## DATA SUPPLIED
—————
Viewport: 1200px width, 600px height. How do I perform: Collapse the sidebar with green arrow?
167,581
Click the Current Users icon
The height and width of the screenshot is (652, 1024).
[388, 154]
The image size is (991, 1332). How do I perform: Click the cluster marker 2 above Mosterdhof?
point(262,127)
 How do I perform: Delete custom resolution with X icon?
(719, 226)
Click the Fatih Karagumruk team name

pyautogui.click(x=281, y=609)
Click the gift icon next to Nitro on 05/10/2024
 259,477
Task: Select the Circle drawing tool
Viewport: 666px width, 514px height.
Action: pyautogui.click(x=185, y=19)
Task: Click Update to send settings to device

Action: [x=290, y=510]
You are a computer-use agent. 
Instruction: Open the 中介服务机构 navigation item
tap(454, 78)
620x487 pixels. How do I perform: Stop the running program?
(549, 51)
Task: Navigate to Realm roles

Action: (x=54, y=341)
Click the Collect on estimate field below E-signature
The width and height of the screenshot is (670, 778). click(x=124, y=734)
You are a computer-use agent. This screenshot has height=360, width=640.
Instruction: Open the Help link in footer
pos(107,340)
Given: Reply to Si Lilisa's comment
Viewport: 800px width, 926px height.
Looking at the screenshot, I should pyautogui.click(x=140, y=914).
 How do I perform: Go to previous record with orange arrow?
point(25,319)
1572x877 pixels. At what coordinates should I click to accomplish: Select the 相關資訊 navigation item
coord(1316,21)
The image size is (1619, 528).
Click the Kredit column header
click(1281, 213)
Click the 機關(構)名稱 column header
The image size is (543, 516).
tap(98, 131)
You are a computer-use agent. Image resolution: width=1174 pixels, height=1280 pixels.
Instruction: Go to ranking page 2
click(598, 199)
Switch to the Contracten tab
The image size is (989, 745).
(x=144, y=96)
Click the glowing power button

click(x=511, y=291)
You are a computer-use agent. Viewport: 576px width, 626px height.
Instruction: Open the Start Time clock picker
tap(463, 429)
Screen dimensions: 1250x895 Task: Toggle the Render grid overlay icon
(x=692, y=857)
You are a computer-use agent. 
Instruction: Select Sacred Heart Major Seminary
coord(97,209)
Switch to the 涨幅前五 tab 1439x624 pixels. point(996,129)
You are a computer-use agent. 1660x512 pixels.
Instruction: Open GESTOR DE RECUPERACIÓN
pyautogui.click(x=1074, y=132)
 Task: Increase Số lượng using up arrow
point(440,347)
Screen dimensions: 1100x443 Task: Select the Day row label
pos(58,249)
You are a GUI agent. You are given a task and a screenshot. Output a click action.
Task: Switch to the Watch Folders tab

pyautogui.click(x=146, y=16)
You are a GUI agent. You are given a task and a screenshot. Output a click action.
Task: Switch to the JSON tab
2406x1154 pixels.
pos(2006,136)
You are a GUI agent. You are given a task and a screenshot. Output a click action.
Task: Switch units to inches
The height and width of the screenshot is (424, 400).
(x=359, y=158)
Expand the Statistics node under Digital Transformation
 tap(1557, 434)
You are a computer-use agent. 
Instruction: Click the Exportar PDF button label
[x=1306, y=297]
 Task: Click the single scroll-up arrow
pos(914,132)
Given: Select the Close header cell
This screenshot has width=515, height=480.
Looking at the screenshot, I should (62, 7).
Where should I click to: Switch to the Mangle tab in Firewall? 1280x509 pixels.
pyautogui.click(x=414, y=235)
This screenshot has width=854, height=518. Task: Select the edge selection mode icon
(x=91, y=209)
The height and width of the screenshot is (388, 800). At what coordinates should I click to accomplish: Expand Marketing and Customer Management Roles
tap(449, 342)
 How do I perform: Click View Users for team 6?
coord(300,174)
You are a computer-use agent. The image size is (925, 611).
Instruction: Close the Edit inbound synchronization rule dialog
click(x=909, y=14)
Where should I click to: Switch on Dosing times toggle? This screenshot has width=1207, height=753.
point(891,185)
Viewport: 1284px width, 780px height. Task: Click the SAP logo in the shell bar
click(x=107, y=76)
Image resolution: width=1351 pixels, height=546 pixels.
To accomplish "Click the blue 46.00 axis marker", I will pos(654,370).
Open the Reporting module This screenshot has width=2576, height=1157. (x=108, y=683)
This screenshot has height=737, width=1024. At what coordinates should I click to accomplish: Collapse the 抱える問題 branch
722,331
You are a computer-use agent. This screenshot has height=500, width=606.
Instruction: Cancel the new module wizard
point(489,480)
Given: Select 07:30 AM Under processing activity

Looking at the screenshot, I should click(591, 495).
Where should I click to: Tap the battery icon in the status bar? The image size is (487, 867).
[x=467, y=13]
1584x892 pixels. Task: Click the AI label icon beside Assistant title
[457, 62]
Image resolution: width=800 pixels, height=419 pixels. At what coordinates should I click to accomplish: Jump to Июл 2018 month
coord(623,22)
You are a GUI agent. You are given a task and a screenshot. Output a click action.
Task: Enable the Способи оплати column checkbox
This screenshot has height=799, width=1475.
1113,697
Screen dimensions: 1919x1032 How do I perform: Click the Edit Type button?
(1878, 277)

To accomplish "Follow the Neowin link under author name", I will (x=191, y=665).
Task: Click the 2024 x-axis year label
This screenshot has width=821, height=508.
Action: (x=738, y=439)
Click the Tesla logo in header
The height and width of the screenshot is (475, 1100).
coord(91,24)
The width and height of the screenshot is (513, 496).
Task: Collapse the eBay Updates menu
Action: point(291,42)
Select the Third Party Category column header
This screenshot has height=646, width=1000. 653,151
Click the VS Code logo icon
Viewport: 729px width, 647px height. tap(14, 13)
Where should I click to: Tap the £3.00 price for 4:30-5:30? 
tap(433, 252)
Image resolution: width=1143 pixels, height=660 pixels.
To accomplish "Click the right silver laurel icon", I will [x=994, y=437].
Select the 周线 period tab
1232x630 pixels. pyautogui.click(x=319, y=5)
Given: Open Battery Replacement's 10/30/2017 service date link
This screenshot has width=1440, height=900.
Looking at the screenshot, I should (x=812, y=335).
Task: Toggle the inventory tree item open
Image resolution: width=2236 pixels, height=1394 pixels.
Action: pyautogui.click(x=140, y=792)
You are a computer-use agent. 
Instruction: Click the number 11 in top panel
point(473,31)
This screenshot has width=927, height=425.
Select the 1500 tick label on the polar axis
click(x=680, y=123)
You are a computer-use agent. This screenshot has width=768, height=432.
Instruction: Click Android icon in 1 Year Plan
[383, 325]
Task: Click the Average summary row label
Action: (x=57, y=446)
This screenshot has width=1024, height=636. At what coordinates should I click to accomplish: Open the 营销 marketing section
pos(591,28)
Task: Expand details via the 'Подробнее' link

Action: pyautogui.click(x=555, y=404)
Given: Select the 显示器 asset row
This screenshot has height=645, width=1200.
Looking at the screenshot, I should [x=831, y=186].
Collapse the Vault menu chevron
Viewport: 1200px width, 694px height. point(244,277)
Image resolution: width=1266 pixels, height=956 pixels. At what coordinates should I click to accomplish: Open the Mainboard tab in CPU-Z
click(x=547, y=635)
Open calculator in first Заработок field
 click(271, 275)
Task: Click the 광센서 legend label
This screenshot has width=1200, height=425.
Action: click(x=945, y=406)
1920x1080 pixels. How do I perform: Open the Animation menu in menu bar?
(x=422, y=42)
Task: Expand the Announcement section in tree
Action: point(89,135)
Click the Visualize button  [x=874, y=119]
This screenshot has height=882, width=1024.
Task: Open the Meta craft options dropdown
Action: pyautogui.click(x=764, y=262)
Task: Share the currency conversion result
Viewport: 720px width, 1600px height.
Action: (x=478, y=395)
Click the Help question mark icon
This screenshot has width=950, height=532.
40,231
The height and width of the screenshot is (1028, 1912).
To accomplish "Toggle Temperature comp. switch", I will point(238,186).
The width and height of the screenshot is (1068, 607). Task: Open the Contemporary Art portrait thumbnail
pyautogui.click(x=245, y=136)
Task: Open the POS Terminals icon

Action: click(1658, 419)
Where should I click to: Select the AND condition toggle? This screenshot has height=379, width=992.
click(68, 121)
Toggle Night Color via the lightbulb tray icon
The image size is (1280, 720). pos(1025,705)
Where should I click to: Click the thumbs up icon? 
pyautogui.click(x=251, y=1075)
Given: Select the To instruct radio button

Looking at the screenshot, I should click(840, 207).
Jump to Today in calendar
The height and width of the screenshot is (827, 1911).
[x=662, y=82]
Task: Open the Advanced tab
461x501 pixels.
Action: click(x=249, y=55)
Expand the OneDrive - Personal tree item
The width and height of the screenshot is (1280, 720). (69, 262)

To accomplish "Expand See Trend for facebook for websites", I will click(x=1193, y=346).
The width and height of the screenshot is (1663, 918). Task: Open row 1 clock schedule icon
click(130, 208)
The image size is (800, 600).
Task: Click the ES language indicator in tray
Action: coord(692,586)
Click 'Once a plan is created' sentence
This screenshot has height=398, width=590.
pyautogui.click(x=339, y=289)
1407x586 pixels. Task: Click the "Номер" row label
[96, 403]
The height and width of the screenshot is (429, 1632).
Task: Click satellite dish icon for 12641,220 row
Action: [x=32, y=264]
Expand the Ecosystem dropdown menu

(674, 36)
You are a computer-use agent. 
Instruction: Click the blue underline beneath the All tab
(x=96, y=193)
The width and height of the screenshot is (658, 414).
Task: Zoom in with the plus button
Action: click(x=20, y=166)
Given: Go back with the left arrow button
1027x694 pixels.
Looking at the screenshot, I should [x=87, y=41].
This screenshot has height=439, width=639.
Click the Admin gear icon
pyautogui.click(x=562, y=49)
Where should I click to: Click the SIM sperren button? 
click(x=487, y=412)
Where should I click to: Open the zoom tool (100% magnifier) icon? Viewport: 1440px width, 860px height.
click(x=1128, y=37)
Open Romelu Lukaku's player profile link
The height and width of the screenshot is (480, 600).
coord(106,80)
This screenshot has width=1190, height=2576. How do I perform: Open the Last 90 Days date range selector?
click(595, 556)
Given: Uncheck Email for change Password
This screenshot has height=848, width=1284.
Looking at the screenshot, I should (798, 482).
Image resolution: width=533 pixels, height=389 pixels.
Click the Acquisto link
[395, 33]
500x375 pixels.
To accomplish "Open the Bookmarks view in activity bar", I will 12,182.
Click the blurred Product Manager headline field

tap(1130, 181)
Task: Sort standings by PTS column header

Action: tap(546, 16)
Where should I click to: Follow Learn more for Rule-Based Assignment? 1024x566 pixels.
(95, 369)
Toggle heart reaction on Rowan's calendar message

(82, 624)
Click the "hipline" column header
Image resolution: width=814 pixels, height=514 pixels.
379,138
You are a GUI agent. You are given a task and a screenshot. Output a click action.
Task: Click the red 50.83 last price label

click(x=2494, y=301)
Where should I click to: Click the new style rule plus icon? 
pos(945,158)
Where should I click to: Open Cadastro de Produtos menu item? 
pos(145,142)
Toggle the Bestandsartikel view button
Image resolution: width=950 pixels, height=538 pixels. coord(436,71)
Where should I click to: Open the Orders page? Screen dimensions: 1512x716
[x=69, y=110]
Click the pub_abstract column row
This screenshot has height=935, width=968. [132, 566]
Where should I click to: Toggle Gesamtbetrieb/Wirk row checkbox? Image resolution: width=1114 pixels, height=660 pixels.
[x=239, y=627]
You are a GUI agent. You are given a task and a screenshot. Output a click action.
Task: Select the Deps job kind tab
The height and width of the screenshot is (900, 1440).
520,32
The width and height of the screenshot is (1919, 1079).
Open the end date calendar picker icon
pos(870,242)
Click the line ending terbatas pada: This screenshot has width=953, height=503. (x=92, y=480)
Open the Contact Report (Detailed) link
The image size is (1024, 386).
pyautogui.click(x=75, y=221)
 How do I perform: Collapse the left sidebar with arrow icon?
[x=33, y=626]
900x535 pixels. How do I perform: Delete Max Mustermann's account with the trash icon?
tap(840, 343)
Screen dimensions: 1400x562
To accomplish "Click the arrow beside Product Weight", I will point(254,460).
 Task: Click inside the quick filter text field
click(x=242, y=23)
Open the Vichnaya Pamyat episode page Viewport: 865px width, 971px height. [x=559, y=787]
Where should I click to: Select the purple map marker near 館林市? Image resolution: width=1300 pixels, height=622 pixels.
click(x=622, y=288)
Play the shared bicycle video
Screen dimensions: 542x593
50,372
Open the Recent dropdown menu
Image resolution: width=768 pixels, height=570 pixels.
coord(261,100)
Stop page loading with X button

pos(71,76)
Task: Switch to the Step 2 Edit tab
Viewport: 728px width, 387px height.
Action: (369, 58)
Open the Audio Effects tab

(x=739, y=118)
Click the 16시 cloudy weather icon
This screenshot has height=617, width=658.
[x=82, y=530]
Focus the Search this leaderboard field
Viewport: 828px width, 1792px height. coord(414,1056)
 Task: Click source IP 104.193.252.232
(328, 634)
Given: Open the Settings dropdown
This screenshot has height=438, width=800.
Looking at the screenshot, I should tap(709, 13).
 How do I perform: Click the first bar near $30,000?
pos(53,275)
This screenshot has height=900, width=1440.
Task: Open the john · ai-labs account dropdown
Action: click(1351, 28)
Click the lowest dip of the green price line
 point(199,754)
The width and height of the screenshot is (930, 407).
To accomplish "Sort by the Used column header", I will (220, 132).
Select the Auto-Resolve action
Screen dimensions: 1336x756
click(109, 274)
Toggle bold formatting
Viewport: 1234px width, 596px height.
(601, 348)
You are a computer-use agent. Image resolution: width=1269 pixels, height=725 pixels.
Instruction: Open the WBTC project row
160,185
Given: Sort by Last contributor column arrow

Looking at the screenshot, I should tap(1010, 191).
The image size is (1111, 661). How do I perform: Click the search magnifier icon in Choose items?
—————
Retype the entries above exactly, but only from the line containing "Open the end date calendar picker icon" through the line containing "Play the shared bicycle video", both included.

## SOLVED PROBLEM
Open the end date calendar picker icon
pos(870,242)
Click the line ending terbatas pada: This screenshot has width=953, height=503. (x=92, y=480)
Open the Contact Report (Detailed) link
The image size is (1024, 386).
pyautogui.click(x=75, y=221)
 How do I perform: Collapse the left sidebar with arrow icon?
[x=33, y=626]
900x535 pixels. How do I perform: Delete Max Mustermann's account with the trash icon?
tap(840, 343)
Screen dimensions: 1400x562
To accomplish "Click the arrow beside Product Weight", I will point(254,460).
 Task: Click inside the quick filter text field
click(x=242, y=23)
Open the Vichnaya Pamyat episode page Viewport: 865px width, 971px height. [x=559, y=787]
Where should I click to: Select the purple map marker near 館林市? Image resolution: width=1300 pixels, height=622 pixels.
click(x=622, y=288)
Play the shared bicycle video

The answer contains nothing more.